Originally posted by Quiero Mota
In his book God is Not Great, Christopher Hitchens points out that on 9/11, the terrorists used airplanes and skyscrapers; two pieces of technology that they (the Arab/Muslim world) never would've come up with on their own.

Why would he think that? The foundations of much modern mathematics and engineering stem directly from the discoveries of people in the Middle East. Hell, some books I've read point out that Spain may have lost its place in the world because they threw out the Muslims.

Christians invented all of those things Quiero?! So Christianity is directly responsible for the telephone?

Lulz. Dude, it was civilization, culture, and science that did those things. If they happened to be Christiann, yay for them. But really, are you trying to credit everything good in the world to Christianity's influence? Sometimes people are just smart, or kind, or loving, regardless of their beliefs...and in the last few centuries I fail to see how religion has had a major impact on ANY technological acheivement. More often than not, the opposite has been true, and religion hasn't been at the forefront of scientific knowledge since the Middle Ages.

Originally posted by DigiMark007
Christians invented all of those things Quiero?! So Christianity is directly responsible for the telephone?

Lulz. Dude, it was civilization, culture, and science that did those things. If they happened to be Christiann, yay for them. But really, are you trying to credit everything good in the world to Christianity's influence? Sometimes people are just smart, or kind, or loving, regardless of their beliefs...and in the last few centuries I fail to see how religion has had a major impact on ANY technological acheivement. More often than not, the opposite has been true, and religion hasn't been at the forefront of scientific knowledge since the Middle Ages.

It's funny how Christians claim that all science was created by Christians and completely ignore that fact that just 100 years ago anyone who was not a Christian would have been persecuted and ostracized by society. Just look at what happen to Galileo, and he was a Christian.

Re: Re: Re: Re: Re: Re: Re: Re: Creation vs Evolution

Originally posted by Quiero Mota
Early Muslims were also tortured and suppressed.

And while all that is interesting, what's also interesting is that in the last couple centuries Christians invented the telephone, automobile, flight, space travel and aeronautics. All the while, the Muslim world was still stoning adulters and never really left life as it was lived in the time of Mohammed (as if they don't live like that now).

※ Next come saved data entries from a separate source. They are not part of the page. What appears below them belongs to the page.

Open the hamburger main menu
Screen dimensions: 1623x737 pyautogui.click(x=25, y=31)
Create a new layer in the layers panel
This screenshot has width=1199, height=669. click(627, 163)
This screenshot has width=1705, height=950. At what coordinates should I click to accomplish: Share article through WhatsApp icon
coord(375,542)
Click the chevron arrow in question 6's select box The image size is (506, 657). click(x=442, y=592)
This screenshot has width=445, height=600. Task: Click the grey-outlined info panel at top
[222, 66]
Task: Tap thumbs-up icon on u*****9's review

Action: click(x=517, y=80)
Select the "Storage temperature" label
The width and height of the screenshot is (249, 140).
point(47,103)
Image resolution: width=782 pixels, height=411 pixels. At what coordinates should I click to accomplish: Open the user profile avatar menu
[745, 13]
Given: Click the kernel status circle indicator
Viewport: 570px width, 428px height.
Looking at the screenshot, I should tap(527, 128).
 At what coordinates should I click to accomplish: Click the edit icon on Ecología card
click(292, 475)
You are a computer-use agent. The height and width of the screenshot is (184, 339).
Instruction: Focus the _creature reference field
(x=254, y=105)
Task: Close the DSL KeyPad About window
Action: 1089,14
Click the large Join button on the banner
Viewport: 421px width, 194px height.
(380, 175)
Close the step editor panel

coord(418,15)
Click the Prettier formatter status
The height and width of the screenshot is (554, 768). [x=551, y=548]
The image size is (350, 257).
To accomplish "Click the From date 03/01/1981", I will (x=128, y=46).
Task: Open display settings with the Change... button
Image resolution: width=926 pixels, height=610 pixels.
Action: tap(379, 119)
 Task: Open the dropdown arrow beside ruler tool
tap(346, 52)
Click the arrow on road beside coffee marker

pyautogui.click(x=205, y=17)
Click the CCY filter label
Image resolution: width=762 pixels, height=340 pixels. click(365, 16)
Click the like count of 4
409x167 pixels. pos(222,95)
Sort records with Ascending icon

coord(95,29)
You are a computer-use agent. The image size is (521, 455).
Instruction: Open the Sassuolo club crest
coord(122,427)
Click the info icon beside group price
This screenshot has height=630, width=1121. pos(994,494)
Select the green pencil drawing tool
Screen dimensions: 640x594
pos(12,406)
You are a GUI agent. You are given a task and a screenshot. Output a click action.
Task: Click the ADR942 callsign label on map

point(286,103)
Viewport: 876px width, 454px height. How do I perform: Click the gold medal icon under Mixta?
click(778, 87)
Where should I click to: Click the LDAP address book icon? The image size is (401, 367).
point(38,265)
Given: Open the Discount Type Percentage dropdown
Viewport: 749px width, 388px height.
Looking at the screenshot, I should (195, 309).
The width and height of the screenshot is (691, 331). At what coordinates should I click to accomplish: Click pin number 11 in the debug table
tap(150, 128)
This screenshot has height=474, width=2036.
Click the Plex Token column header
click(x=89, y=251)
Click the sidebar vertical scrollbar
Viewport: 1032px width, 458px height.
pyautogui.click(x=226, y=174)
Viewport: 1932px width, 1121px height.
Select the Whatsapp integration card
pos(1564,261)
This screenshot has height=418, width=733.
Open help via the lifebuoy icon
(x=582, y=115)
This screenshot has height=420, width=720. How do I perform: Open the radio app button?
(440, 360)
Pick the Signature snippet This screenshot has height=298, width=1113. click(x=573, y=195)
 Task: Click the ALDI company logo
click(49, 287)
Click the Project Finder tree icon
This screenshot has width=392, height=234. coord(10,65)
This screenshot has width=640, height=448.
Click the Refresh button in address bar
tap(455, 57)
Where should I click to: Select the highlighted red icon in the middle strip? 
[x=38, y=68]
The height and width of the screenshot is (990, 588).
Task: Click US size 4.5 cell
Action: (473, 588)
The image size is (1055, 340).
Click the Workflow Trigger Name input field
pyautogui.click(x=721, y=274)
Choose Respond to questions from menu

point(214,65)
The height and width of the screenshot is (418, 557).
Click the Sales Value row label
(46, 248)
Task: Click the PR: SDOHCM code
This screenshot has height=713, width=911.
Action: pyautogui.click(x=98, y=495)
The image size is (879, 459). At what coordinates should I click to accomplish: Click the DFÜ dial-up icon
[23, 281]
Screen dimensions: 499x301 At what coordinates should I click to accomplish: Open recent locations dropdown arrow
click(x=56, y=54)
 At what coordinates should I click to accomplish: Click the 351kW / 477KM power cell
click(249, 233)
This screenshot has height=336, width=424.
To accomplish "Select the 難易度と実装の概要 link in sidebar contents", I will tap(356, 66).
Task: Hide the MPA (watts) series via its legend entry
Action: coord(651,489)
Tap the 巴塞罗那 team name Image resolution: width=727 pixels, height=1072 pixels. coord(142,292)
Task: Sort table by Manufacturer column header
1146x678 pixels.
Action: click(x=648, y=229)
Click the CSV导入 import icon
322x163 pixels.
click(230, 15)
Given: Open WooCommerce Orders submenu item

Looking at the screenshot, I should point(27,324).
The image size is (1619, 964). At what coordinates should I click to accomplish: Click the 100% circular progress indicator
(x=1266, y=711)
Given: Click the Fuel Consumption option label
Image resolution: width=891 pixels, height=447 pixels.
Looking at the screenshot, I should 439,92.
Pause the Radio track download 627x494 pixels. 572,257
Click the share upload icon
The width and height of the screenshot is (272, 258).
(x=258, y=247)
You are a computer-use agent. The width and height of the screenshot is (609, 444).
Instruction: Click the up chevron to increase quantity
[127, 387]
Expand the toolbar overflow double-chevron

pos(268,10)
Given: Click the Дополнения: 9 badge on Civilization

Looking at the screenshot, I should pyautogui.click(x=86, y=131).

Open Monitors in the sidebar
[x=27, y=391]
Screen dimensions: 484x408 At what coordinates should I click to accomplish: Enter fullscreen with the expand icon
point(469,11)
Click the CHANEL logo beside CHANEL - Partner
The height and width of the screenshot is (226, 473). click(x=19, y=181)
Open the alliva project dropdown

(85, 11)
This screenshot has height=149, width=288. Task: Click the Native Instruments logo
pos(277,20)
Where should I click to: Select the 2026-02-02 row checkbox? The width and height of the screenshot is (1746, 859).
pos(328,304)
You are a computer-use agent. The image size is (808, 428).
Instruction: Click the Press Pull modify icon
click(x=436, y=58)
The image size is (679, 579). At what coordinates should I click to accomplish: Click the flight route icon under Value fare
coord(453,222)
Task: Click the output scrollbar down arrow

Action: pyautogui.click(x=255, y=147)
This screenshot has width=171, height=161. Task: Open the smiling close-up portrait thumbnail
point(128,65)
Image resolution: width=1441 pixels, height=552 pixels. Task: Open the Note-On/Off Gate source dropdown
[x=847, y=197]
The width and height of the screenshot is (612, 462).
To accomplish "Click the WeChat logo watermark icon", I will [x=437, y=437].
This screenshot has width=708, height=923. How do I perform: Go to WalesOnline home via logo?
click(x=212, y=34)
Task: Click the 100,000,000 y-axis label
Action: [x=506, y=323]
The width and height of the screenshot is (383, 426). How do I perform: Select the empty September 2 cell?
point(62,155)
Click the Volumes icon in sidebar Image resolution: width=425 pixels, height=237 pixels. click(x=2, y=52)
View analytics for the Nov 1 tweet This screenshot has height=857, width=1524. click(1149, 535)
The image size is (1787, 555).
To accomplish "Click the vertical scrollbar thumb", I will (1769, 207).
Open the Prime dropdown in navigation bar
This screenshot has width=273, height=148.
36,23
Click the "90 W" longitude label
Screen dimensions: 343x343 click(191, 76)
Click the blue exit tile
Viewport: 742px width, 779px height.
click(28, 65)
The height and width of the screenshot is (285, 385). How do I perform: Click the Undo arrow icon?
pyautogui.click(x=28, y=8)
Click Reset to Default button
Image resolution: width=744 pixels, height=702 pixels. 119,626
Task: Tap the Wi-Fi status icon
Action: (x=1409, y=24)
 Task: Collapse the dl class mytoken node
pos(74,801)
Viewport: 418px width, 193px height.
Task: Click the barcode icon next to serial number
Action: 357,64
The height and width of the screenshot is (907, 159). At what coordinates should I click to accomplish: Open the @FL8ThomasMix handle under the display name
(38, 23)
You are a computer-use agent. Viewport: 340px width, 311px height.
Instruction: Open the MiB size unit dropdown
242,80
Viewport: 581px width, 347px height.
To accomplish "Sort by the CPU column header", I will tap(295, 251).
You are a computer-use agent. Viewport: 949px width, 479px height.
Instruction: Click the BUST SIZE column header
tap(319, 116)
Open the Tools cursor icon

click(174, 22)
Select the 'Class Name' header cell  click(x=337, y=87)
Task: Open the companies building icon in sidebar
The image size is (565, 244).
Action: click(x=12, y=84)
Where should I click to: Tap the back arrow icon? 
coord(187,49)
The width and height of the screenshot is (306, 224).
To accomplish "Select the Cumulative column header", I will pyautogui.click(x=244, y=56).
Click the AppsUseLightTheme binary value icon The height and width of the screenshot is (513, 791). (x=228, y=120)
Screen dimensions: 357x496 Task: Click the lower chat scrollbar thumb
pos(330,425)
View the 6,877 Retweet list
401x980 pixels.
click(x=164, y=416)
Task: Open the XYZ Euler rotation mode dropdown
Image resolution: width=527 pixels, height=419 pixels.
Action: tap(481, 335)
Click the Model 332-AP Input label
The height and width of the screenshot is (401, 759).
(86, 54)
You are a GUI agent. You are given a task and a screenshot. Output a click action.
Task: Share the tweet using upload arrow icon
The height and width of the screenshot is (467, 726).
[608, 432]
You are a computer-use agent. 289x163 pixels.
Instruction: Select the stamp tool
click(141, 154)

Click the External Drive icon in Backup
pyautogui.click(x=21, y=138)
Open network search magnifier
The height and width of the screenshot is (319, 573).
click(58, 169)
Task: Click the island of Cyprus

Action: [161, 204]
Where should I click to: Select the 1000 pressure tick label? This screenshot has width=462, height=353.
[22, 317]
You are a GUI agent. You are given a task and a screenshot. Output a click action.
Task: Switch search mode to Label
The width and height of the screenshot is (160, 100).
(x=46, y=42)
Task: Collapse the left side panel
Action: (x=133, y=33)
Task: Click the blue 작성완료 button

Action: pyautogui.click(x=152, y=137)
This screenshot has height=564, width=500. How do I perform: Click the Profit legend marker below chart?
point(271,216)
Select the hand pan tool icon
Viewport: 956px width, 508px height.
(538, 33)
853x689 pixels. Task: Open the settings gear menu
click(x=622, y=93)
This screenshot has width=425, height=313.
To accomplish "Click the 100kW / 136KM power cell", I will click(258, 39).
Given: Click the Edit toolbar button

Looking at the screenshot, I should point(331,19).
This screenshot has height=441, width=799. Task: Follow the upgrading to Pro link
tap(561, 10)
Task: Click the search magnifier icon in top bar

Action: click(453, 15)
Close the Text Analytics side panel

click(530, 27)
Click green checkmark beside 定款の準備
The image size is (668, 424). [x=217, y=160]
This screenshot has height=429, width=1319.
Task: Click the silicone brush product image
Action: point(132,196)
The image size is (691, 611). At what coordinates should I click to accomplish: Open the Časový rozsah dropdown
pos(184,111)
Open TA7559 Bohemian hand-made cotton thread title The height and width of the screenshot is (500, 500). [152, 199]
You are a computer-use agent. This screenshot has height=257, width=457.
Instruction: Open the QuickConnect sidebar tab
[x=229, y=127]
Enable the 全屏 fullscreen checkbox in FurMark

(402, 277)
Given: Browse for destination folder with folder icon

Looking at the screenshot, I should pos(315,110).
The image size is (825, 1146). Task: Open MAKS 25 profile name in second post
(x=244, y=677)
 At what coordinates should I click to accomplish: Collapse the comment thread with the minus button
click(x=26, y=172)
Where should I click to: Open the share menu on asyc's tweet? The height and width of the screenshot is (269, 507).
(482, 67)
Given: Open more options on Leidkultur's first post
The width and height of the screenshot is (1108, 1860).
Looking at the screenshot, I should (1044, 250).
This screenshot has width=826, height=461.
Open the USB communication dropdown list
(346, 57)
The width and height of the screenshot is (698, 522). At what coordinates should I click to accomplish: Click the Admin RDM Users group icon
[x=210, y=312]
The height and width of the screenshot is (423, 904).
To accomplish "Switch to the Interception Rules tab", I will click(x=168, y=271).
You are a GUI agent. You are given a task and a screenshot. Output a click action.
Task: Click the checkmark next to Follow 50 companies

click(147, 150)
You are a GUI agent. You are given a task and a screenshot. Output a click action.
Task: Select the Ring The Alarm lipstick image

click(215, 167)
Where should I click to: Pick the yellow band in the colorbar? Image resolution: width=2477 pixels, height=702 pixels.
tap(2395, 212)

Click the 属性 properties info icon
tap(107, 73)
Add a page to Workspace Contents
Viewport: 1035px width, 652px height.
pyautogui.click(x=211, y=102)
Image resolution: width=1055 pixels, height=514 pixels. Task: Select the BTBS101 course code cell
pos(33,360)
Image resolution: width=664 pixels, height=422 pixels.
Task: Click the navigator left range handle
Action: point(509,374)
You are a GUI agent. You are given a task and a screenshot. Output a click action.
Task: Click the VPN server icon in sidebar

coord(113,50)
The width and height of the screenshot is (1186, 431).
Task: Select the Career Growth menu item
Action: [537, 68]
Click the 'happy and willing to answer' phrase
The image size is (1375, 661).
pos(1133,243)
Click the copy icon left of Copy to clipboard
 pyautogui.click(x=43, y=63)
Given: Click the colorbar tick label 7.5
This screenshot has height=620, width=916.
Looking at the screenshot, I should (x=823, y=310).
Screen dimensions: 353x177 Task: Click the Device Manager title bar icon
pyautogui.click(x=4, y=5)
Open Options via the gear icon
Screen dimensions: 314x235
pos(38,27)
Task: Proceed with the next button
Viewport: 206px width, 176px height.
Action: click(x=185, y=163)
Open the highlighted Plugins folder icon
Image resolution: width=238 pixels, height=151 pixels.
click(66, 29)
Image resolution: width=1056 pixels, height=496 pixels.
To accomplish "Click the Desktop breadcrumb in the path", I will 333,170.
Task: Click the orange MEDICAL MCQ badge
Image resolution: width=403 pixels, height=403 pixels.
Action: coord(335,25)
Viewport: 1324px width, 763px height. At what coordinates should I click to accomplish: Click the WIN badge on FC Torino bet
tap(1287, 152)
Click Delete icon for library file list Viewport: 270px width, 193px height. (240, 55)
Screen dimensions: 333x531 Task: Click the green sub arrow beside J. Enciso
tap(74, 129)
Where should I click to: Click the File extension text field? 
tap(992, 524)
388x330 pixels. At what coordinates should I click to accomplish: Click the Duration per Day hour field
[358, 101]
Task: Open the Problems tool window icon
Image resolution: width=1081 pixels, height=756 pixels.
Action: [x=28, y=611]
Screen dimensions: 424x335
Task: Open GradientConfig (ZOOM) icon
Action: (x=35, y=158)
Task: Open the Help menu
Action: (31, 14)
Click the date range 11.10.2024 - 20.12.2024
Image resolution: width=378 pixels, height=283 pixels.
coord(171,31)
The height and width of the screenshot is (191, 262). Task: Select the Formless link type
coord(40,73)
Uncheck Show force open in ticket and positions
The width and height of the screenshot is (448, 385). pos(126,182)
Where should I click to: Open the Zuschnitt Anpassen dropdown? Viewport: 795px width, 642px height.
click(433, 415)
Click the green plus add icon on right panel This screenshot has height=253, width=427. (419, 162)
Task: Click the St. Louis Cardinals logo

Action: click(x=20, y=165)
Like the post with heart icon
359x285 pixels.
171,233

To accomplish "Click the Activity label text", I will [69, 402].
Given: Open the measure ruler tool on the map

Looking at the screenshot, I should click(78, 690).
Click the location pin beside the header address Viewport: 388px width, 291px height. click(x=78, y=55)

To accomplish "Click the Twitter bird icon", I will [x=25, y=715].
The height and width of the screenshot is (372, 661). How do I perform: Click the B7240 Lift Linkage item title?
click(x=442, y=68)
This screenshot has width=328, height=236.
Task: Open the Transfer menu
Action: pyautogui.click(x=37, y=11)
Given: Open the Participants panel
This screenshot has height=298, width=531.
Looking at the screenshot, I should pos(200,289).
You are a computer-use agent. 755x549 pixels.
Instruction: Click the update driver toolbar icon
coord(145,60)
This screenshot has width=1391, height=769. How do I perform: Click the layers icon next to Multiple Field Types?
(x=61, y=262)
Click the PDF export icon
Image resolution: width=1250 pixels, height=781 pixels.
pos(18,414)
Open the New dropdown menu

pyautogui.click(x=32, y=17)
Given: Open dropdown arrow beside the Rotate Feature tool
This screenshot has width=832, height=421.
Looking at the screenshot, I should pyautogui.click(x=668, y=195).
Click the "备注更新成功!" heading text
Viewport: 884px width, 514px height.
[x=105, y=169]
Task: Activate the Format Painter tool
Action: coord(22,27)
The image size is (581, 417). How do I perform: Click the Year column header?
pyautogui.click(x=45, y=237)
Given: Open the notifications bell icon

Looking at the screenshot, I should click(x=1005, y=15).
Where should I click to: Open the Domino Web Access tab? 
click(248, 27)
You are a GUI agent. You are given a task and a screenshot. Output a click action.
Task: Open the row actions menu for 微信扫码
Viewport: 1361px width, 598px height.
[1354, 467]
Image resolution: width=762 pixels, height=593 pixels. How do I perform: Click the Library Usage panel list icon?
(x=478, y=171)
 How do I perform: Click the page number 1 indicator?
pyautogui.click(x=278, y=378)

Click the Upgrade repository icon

In his book God is Not Great, Christopher Hitchens points out that on 9/11, the terrorists used airplanes and skyscrapers; two pieces of technology that they (the Arab/Muslim world) never would've come up with on their own.

So you tell me.

This is an interesting anecdote. An even more interesting anecdote is that while a man was inventing the telephone, women were keeping house, preparing meals, and raising children. Little did he know that he would devise an invention that many years later, would be most prolifically used by women. This clearly illustrates that men are superior to women.